***** MATERIAL FOR THIS EXERCISE

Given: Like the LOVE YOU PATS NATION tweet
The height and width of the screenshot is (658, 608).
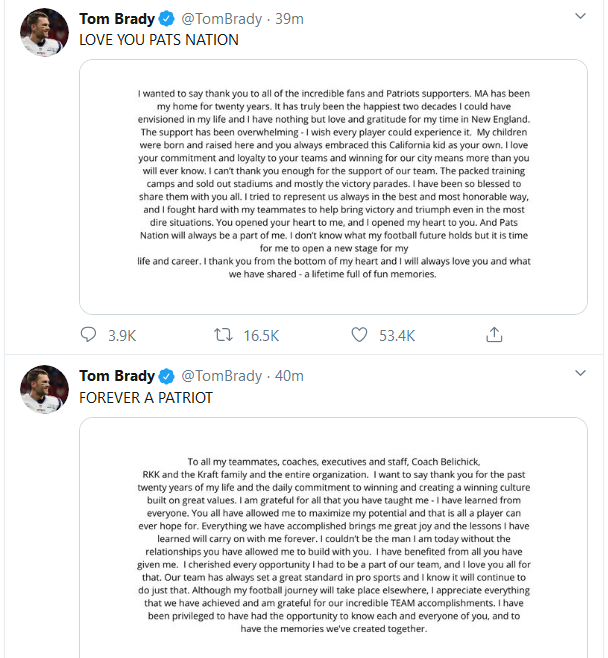Looking at the screenshot, I should (357, 335).
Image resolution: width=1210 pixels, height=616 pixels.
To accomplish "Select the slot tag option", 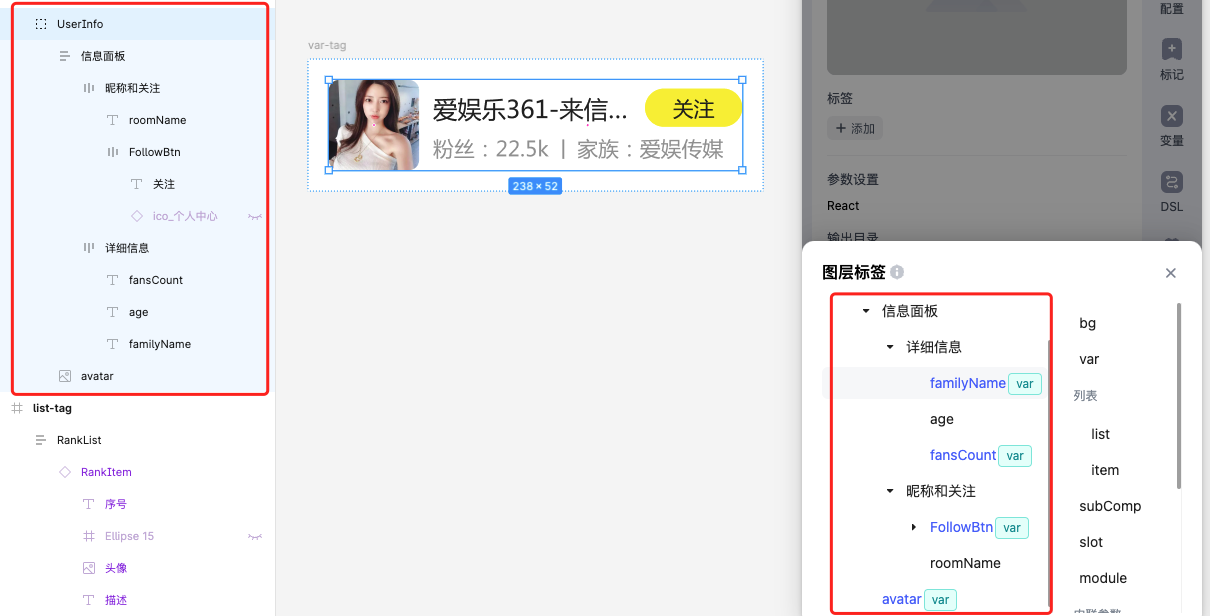I will [1091, 542].
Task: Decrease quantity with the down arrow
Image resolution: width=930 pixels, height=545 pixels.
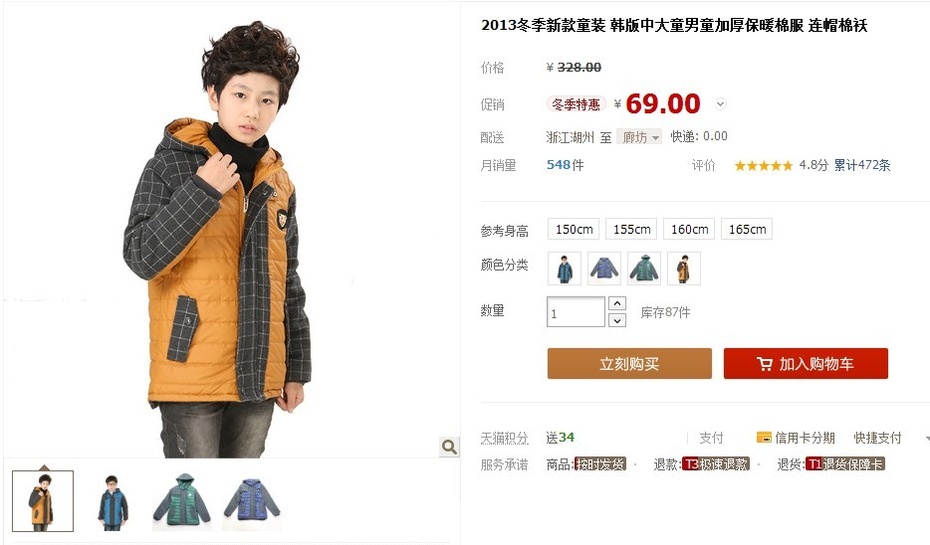Action: coord(617,320)
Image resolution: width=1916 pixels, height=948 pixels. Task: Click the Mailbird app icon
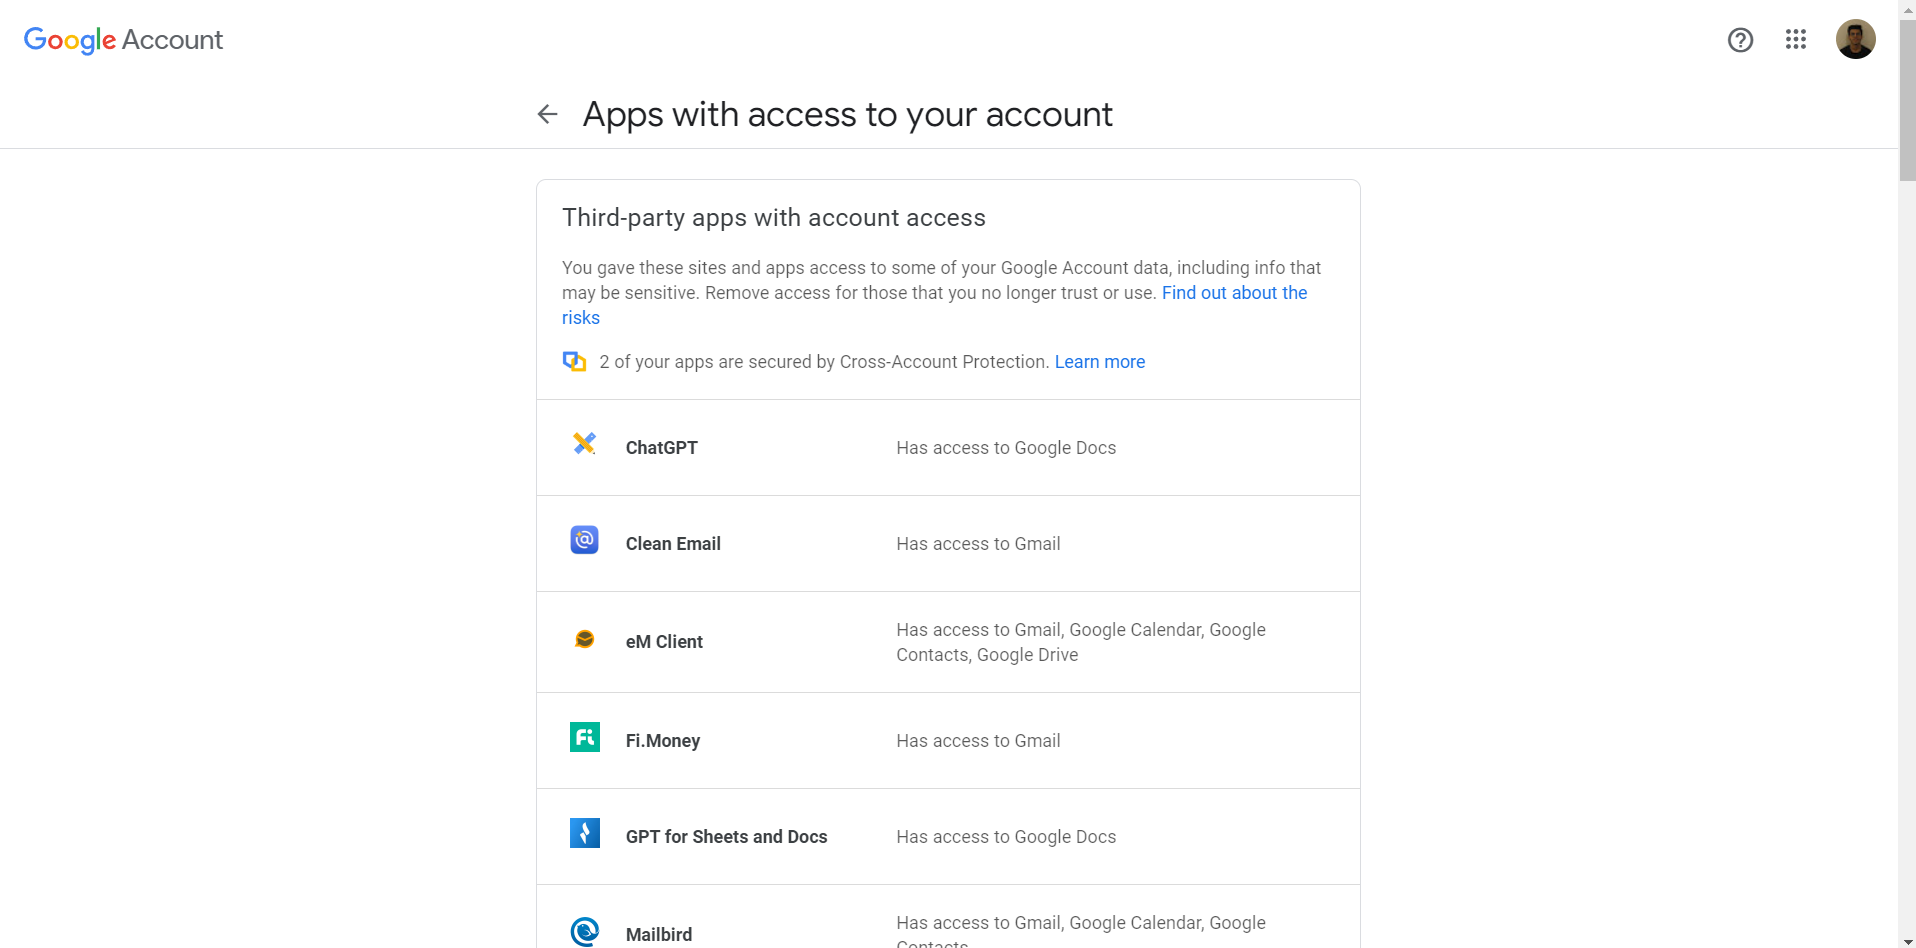584,930
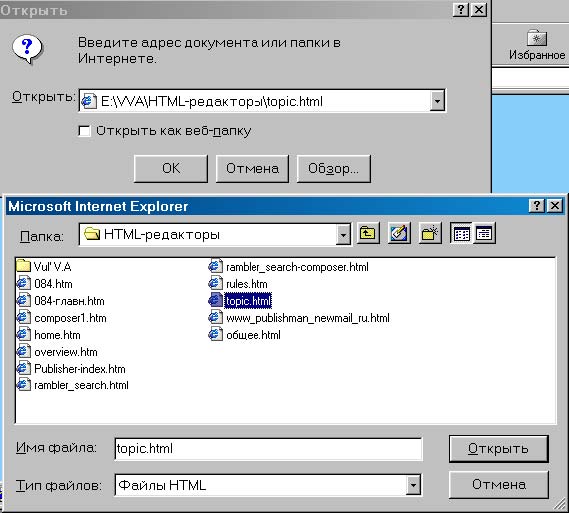Click Отмена in the file dialog
Image resolution: width=569 pixels, height=513 pixels.
click(x=498, y=484)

**********

- _TASK PROMPT_: Switch "Mailbird" to "Thunderbird" in everything from the line containing "Image resolution: width=1916" down to the end of the records, and give those lines again without the pictures.

- _FINAL RESULT_:
Image resolution: width=1916 pixels, height=948 pixels. Task: Click the Thunderbird app icon
584,930
Click Отмена in the file dialog
Image resolution: width=569 pixels, height=513 pixels.
click(x=498, y=484)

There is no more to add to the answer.